Once connected, here are prompts to get started:

Channel performance

  • “How did my last 10 videos perform compared to my channel average?”
  • “Which of my videos got the most watch time this month?”
  • “Show me my top traffic sources for the past 30 days”

Competitor research

  • “Add [channel name] to my competitor watch list and summarise their last 5 videos”
  • “Which competitor videos in my niche got the most engagement this week?”

Transcription

  • “Transcribe this video: [YouTube URL]”
  • “Summarise the key points from this interview: [YouTube URL]”
  • “Find every timestamp where [topic] is mentioned in this video: [YouTube URL]“

Creator strategy

  • “What does the YouTube algorithm prioritise for channels my size?”
  • “How should I structure my video hooks for better retention?”
  • “What’s a good thumbnail strategy for my niche?”

Tips

Ask follow-up questions.

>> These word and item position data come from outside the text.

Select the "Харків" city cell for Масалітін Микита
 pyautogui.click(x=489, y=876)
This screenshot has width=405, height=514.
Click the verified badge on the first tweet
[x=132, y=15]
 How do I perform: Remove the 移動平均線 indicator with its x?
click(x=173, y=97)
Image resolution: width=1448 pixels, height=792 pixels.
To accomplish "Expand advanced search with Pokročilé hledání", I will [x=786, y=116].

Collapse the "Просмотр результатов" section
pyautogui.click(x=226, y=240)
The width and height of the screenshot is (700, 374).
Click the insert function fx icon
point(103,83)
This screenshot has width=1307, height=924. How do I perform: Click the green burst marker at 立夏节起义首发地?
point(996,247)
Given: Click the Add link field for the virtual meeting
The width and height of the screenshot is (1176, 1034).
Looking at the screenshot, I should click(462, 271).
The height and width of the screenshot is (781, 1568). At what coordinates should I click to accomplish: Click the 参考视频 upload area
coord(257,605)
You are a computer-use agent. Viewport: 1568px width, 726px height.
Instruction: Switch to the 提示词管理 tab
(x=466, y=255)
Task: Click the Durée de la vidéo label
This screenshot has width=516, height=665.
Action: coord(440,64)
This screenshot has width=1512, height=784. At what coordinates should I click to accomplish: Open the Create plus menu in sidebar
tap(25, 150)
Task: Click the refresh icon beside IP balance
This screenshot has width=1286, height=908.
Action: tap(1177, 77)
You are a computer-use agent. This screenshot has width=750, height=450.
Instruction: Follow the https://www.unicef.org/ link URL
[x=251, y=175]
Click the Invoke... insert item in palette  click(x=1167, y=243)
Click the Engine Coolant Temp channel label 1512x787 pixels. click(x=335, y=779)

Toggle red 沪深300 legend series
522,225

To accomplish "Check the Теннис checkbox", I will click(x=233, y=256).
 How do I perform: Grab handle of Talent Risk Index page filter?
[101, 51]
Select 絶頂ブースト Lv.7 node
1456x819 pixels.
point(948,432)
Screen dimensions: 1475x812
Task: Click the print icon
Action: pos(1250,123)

Your agent keeps conversation context, so “now compare that to last month” or “why do you think that happened?” will use data already fetched.

Combine capabilities. Pull a transcript and analyse its structure in the same conversation. Fetch competitor stats then ask for a positioning recommendation.

Extensions start on demand. Watt auto-starts any extension the first time a tool is called. No need to activate them manually before asking.